Diese Instrumentalisierung von Militärmedizinern stößt, so Dr. Sheena M. Eagan Chamberlin, auf Kritik von außen und in zunehmenden Maße auch von innen. Für das betroffene Personal ergeben sich aus der Einbindung in militärstrategische Planungen moralische und ethische Konflikte, die teils zu offener Opposition, teils zum vorzeitigen Rückzug aus den Hilfsprogrammen geführt haben.

Die im Rahmen von umfassenden Leitfadeninterviews befragten Veteranen, Pensionäre, aktiven Militärärzte benannten unter anderem folgende Defizite: Mobile Hospitäler werden nicht an Orten der größten Not, sondern an strategisch wichtigen Punkten errichtet und gleichzeitig als Aufklärungsposten genutzt, was das Vertrauensverhältnis zur Bevölkerung belastet.

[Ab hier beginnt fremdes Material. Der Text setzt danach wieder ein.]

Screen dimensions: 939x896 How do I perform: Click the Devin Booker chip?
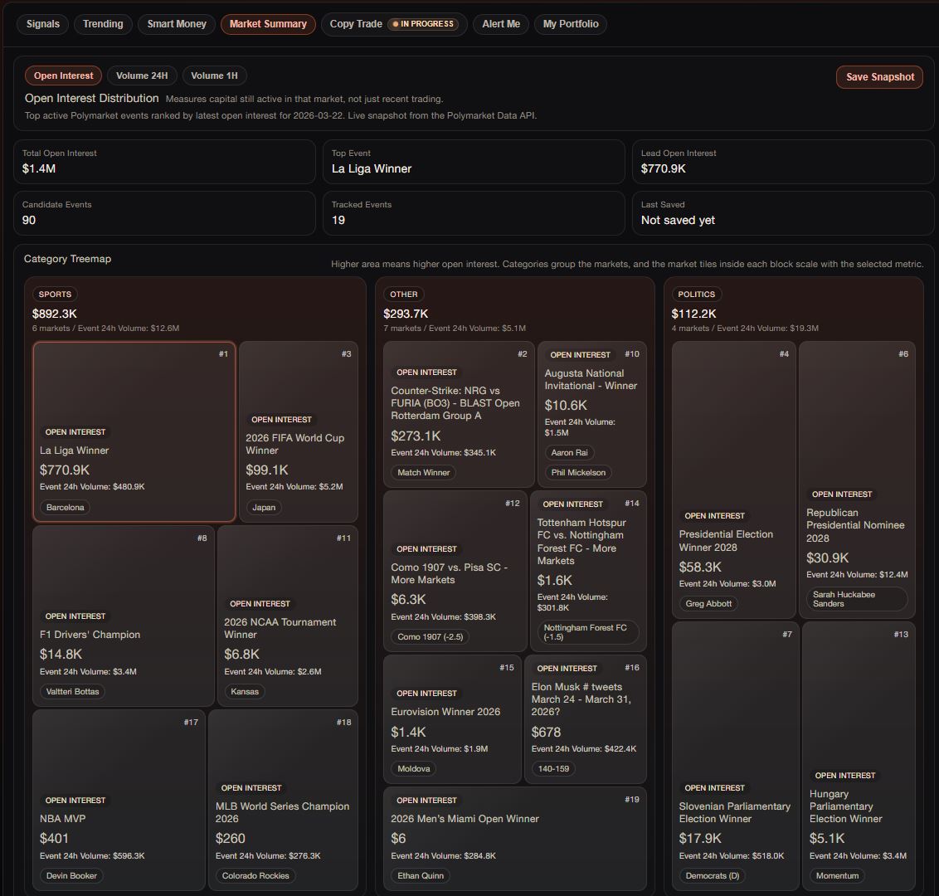pyautogui.click(x=71, y=875)
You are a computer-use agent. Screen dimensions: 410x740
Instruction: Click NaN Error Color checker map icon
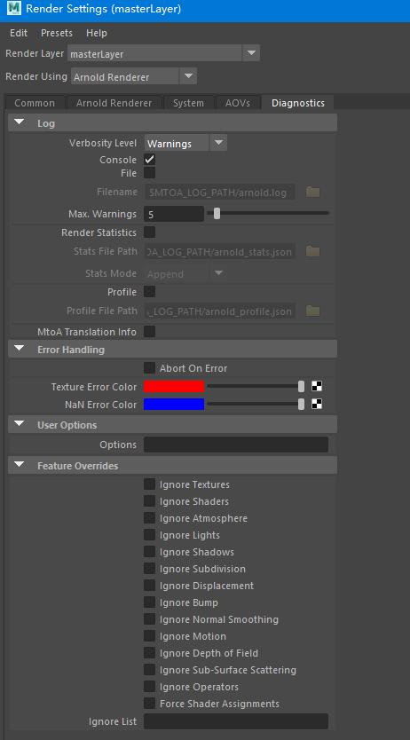317,405
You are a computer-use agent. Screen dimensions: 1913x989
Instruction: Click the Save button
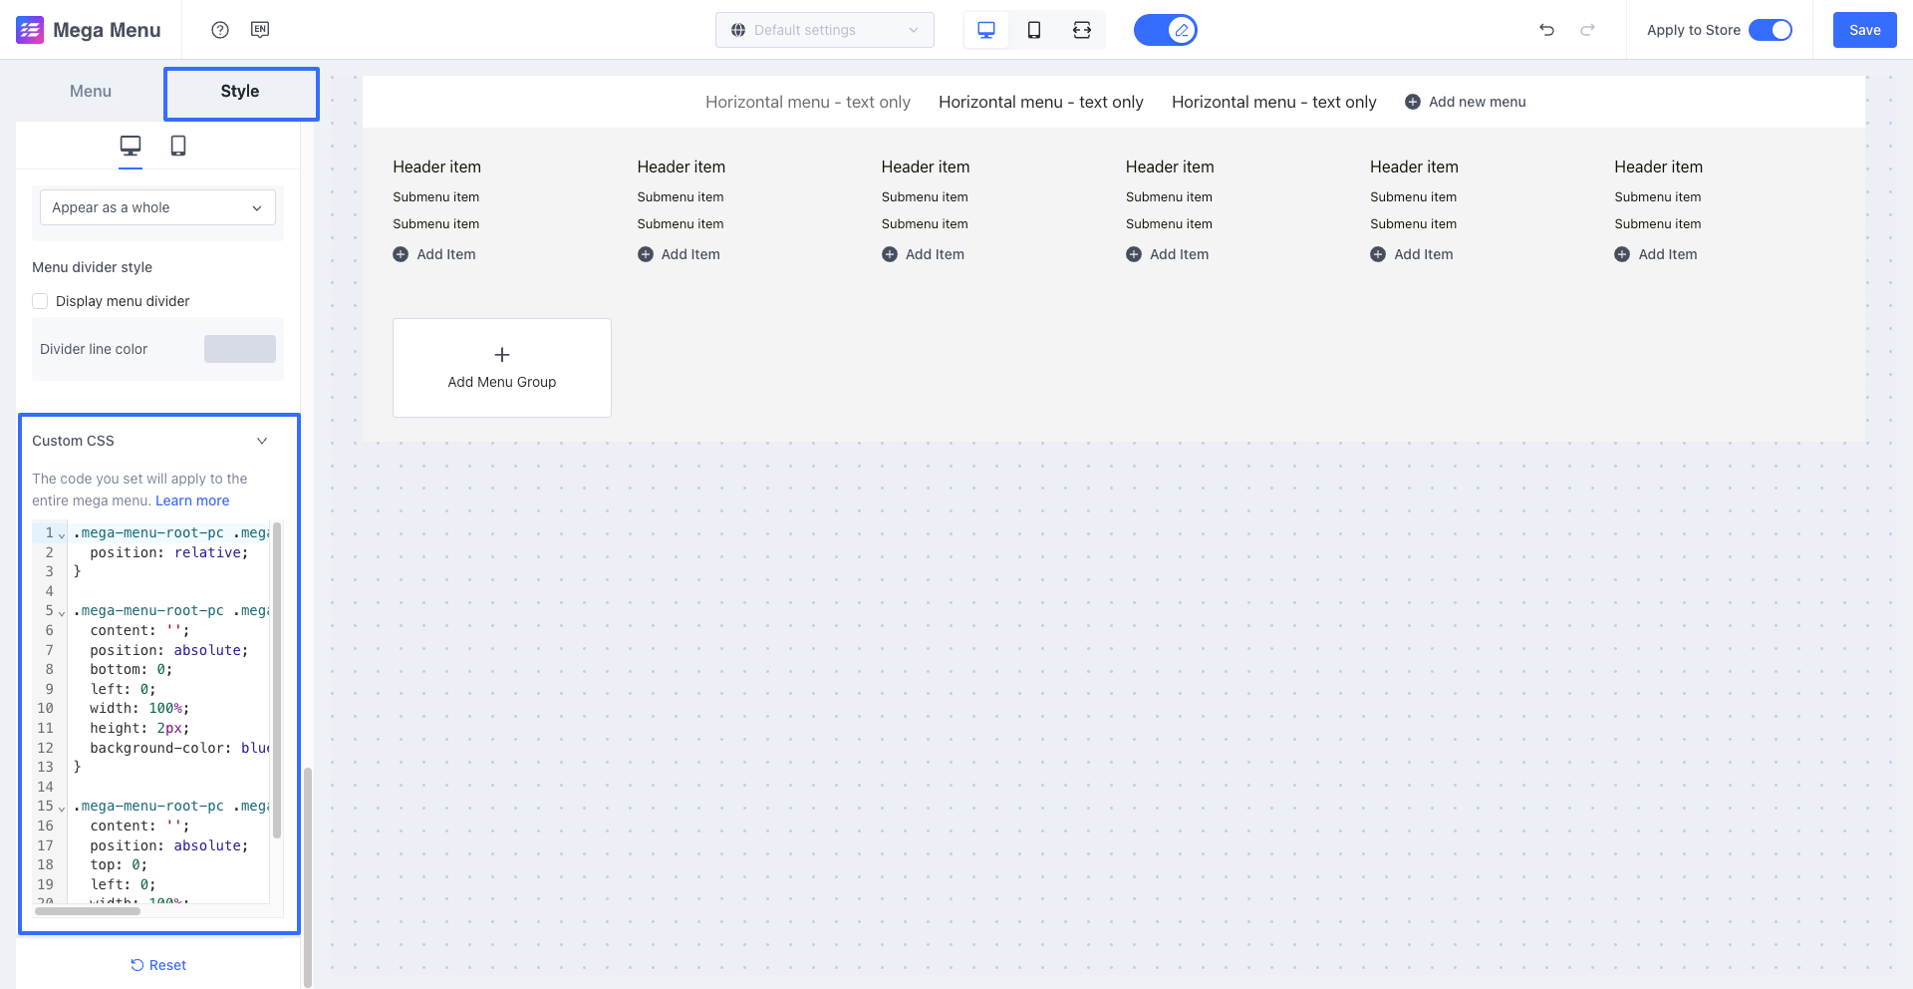(x=1864, y=30)
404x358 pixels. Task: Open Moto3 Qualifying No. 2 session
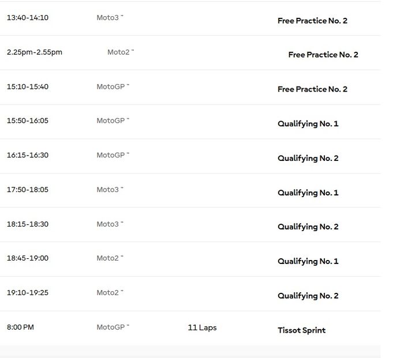(x=308, y=227)
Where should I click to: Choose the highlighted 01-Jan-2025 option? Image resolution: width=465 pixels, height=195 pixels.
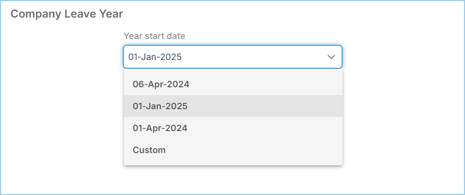[160, 106]
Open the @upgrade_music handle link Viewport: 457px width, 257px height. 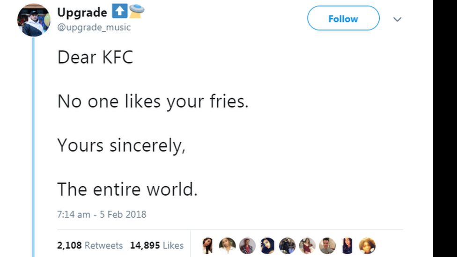94,27
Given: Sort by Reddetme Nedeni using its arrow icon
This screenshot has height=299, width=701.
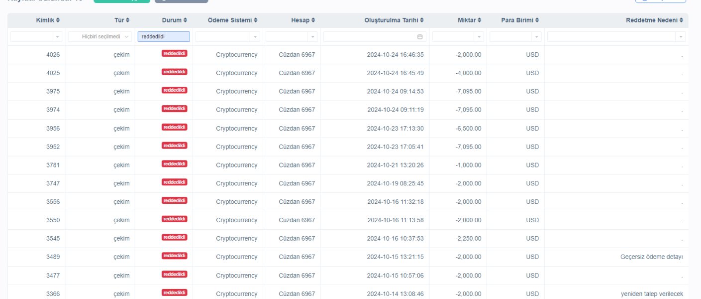Looking at the screenshot, I should click(681, 20).
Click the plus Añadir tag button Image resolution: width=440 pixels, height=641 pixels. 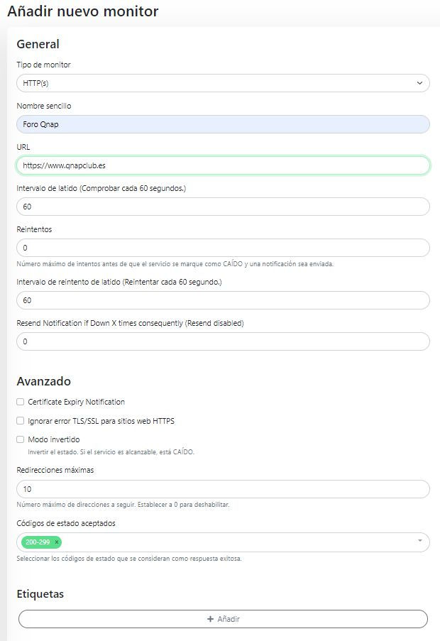[x=223, y=619]
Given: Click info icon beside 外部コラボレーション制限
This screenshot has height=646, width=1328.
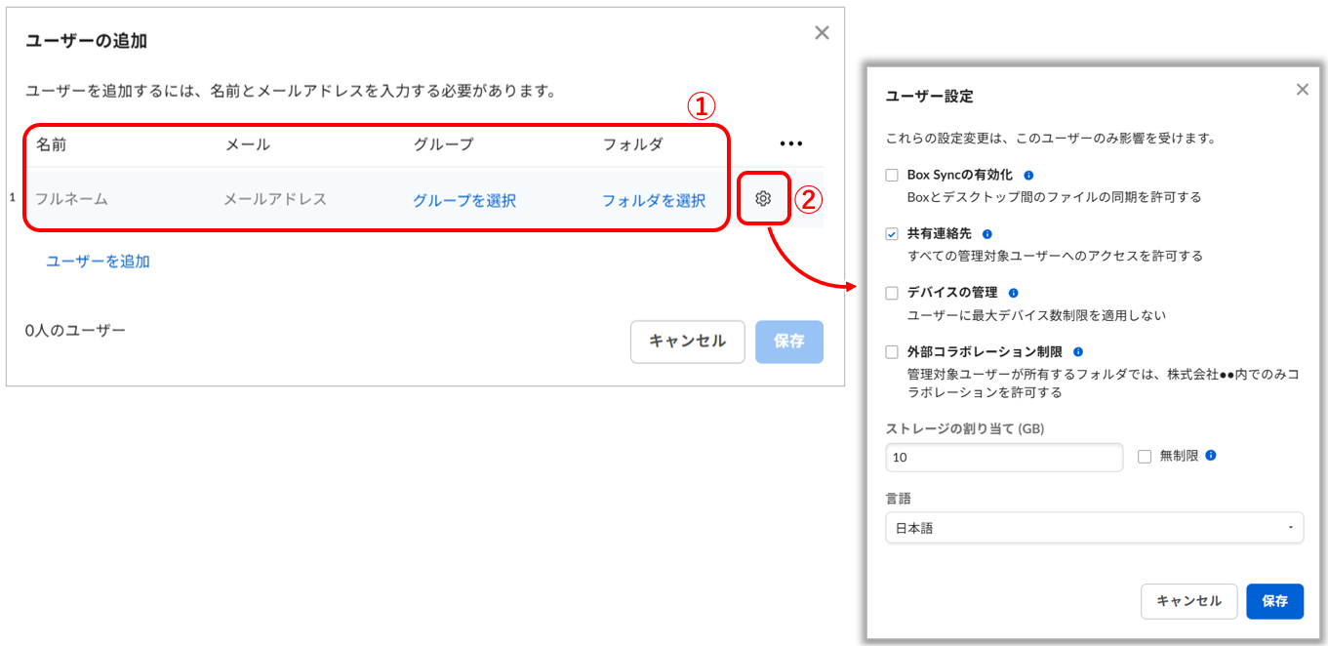Looking at the screenshot, I should coord(1078,352).
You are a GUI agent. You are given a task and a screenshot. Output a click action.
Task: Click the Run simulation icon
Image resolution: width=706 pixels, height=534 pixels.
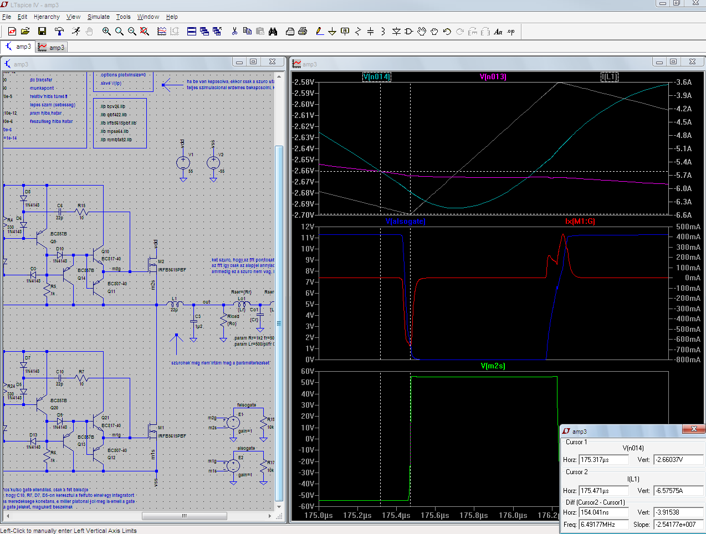pyautogui.click(x=76, y=32)
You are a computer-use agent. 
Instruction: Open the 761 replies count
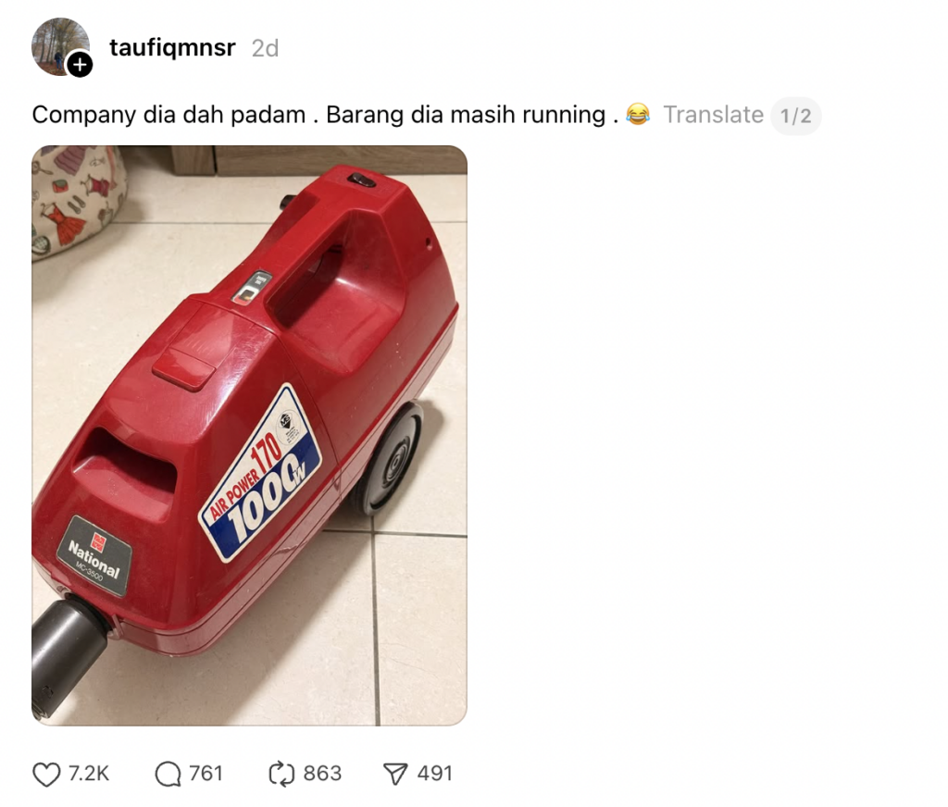(x=206, y=773)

Die Ärzte können oft nur Symptome statt Ursachen behandeln. Eine dauerhafte Therapie nebst Nachsorge ist nicht vorgesehen. Unter den Patienten der MEDCAP-Ärzte sind naturgemäß viele Kinder; weil jedoch die medizinische Ausstattung allein den Bedürfnissen der Armee folgt, fehlen spezielle Medikamente für diese Altersgruppe. Kurz: Das ärztliche Ziel der Rekonvaleszenz wird unter dem Diktat militärischer Zielsetzungen nachrangig. 

Die Interviewpartner berichteten jedoch auch von positiven Erfahrungen. In ihrer Auswertung empfiehlt Chamberlin, Hilfseinsätze von Medizinern statt von Militärführern planen und leiten zu lassen. Ferner regt sie an, regelmäßig Schulungen für das medizinische wie auch für das militärische Führungspersonal durchzuführen, um die ethischen Aspekte zu reflektieren, eine wirkungsvolle Gesundheitsversorgung zu gewährleisten und dem beteiligten Personal moralische Zwangslagen zu ersparen.